### Data records
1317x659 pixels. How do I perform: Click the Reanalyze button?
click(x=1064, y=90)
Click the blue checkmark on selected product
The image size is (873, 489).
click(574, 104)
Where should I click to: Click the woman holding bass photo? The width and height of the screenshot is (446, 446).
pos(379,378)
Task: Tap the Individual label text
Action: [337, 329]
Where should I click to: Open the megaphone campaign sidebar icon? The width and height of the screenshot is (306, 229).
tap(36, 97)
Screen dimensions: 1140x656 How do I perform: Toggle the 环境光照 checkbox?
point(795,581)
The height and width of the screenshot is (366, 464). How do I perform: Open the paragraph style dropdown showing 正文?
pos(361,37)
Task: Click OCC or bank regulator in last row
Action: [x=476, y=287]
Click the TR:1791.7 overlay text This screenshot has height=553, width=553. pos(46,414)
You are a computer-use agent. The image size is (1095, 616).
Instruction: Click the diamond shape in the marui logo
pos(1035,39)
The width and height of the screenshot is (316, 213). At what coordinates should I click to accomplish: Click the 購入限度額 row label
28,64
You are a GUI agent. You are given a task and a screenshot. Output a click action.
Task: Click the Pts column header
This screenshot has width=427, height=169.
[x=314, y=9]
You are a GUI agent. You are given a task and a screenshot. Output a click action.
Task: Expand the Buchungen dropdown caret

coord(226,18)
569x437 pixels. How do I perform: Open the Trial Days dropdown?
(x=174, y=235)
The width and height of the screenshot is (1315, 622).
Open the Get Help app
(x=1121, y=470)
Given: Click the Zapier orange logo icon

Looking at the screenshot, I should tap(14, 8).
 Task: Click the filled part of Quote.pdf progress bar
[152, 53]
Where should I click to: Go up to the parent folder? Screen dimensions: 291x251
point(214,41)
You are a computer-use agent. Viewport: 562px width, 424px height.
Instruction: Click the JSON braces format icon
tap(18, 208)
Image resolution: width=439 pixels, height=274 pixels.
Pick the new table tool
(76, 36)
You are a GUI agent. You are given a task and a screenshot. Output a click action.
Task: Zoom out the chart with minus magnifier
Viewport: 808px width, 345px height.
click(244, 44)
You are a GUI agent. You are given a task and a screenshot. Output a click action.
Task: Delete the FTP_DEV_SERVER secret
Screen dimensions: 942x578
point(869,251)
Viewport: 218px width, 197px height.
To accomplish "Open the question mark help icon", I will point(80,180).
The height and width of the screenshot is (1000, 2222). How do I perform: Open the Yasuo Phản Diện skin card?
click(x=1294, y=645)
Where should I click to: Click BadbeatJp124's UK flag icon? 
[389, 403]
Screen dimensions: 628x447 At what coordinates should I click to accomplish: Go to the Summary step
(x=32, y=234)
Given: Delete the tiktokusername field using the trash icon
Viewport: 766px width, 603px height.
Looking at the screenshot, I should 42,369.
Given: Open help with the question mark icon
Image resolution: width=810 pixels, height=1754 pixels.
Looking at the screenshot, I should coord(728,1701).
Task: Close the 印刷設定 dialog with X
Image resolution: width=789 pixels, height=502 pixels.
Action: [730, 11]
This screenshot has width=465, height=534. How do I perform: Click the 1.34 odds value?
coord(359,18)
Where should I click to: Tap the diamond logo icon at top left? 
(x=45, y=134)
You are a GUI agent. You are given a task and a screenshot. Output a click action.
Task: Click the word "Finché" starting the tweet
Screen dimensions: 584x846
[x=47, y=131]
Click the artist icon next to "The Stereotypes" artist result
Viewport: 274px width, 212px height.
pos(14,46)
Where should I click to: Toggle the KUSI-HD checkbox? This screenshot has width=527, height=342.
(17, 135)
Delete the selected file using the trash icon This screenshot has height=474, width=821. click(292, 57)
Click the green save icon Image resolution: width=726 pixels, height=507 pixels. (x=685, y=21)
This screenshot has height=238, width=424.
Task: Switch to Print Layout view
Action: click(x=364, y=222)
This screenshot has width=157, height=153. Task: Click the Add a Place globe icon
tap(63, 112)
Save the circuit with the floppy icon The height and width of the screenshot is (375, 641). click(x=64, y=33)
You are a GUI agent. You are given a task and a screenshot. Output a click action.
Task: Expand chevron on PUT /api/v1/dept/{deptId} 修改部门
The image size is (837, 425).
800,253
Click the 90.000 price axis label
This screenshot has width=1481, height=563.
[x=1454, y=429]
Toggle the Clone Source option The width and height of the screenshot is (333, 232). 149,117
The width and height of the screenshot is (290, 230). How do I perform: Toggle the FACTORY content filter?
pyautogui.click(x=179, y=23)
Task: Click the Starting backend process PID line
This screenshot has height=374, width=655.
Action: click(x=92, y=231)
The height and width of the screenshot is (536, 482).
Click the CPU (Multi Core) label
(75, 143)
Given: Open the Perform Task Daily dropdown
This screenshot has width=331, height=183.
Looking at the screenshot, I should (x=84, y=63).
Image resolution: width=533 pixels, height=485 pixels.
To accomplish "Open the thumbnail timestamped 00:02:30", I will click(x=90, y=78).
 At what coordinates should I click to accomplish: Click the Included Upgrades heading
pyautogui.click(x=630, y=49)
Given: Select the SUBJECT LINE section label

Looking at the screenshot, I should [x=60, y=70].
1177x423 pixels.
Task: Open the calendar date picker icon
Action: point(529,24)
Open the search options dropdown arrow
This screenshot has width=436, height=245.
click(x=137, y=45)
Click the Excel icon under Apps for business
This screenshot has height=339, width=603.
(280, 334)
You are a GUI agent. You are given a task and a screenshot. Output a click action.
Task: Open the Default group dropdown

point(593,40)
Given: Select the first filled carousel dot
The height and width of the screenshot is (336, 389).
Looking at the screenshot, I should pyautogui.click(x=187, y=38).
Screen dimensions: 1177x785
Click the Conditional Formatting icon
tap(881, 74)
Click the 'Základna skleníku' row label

### Prompt
Please restate every line of the records exactly.

### Answer to the problem
1317x659 pixels. How do I perform: Click the Reanalyze button?
click(x=1064, y=90)
Click the blue checkmark on selected product
The image size is (873, 489).
click(574, 104)
Where should I click to: Click the woman holding bass photo? The width and height of the screenshot is (446, 446).
pos(379,378)
Task: Tap the Individual label text
Action: [337, 329]
Where should I click to: Open the megaphone campaign sidebar icon? The width and height of the screenshot is (306, 229).
tap(36, 97)
Screen dimensions: 1140x656 How do I perform: Toggle the 环境光照 checkbox?
point(795,581)
The height and width of the screenshot is (366, 464). How do I perform: Open the paragraph style dropdown showing 正文?
pos(361,37)
Task: Click OCC or bank regulator in last row
Action: [x=476, y=287]
Click the TR:1791.7 overlay text This screenshot has height=553, width=553. pos(46,414)
You are a computer-use agent. The image size is (1095, 616).
Instruction: Click the diamond shape in the marui logo
pos(1035,39)
The width and height of the screenshot is (316, 213). At what coordinates should I click to accomplish: Click the 購入限度額 row label
28,64
You are a GUI agent. You are given a task and a screenshot. Output a click action.
Task: Click the Pts column header
This screenshot has width=427, height=169.
[x=314, y=9]
You are a GUI agent. You are given a task and a screenshot. Output a click action.
Task: Expand the Buchungen dropdown caret

coord(226,18)
569x437 pixels. How do I perform: Open the Trial Days dropdown?
(x=174, y=235)
The width and height of the screenshot is (1315, 622).
Open the Get Help app
(x=1121, y=470)
Given: Click the Zapier orange logo icon

Looking at the screenshot, I should tap(14, 8).
 Task: Click the filled part of Quote.pdf progress bar
[152, 53]
Where should I click to: Go up to the parent folder? Screen dimensions: 291x251
point(214,41)
You are a computer-use agent. Viewport: 562px width, 424px height.
Instruction: Click the JSON braces format icon
tap(18, 208)
Image resolution: width=439 pixels, height=274 pixels.
Pick the new table tool
(76, 36)
You are a GUI agent. You are given a task and a screenshot. Output a click action.
Task: Zoom out the chart with minus magnifier
Viewport: 808px width, 345px height.
click(244, 44)
You are a GUI agent. You are given a task and a screenshot. Output a click action.
Task: Delete the FTP_DEV_SERVER secret
Screen dimensions: 942x578
point(869,251)
Viewport: 218px width, 197px height.
To accomplish "Open the question mark help icon", I will point(80,180).
The height and width of the screenshot is (1000, 2222). How do I perform: Open the Yasuo Phản Diện skin card?
click(x=1294, y=645)
Where should I click to: Click BadbeatJp124's UK flag icon? 
[389, 403]
Screen dimensions: 628x447 At what coordinates should I click to accomplish: Go to the Summary step
(x=32, y=234)
Given: Delete the tiktokusername field using the trash icon
Viewport: 766px width, 603px height.
Looking at the screenshot, I should 42,369.
Given: Open help with the question mark icon
Image resolution: width=810 pixels, height=1754 pixels.
Looking at the screenshot, I should coord(728,1701).
Task: Close the 印刷設定 dialog with X
Image resolution: width=789 pixels, height=502 pixels.
Action: [730, 11]
This screenshot has width=465, height=534. How do I perform: Click the 1.34 odds value?
coord(359,18)
Where should I click to: Tap the diamond logo icon at top left? 
(x=45, y=134)
You are a GUI agent. You are given a task and a screenshot. Output a click action.
Task: Click the word "Finché" starting the tweet
Screen dimensions: 584x846
[x=47, y=131]
Click the artist icon next to "The Stereotypes" artist result
Viewport: 274px width, 212px height.
pos(14,46)
Where should I click to: Toggle the KUSI-HD checkbox? This screenshot has width=527, height=342.
(17, 135)
Delete the selected file using the trash icon This screenshot has height=474, width=821. click(292, 57)
Click the green save icon Image resolution: width=726 pixels, height=507 pixels. (x=685, y=21)
This screenshot has height=238, width=424.
Task: Switch to Print Layout view
Action: click(x=364, y=222)
This screenshot has width=157, height=153. Task: Click the Add a Place globe icon
tap(63, 112)
Save the circuit with the floppy icon The height and width of the screenshot is (375, 641). click(x=64, y=33)
You are a GUI agent. You are given a task and a screenshot. Output a click action.
Task: Expand chevron on PUT /api/v1/dept/{deptId} 修改部门
The image size is (837, 425).
800,253
Click the 90.000 price axis label
This screenshot has width=1481, height=563.
[x=1454, y=429]
Toggle the Clone Source option The width and height of the screenshot is (333, 232). 149,117
The width and height of the screenshot is (290, 230). How do I perform: Toggle the FACTORY content filter?
pyautogui.click(x=179, y=23)
Task: Click the Starting backend process PID line
This screenshot has height=374, width=655.
Action: click(x=92, y=231)
The height and width of the screenshot is (536, 482).
Click the CPU (Multi Core) label
(75, 143)
Given: Open the Perform Task Daily dropdown
This screenshot has width=331, height=183.
Looking at the screenshot, I should (x=84, y=63).
Image resolution: width=533 pixels, height=485 pixels.
To accomplish "Open the thumbnail timestamped 00:02:30", I will click(x=90, y=78).
 At what coordinates should I click to accomplish: Click the Included Upgrades heading
pyautogui.click(x=630, y=49)
Given: Select the SUBJECT LINE section label

Looking at the screenshot, I should [x=60, y=70].
1177x423 pixels.
Task: Open the calendar date picker icon
Action: point(529,24)
Open the search options dropdown arrow
This screenshot has width=436, height=245.
click(x=137, y=45)
Click the Excel icon under Apps for business
This screenshot has height=339, width=603.
(280, 334)
You are a GUI agent. You are given a task and a screenshot. Output a click action.
Task: Open the Default group dropdown

point(593,40)
Given: Select the first filled carousel dot
The height and width of the screenshot is (336, 389).
Looking at the screenshot, I should pyautogui.click(x=187, y=38).
Screen dimensions: 1177x785
Click the Conditional Formatting icon
tap(881, 74)
Click the 'Základna skleníku' row label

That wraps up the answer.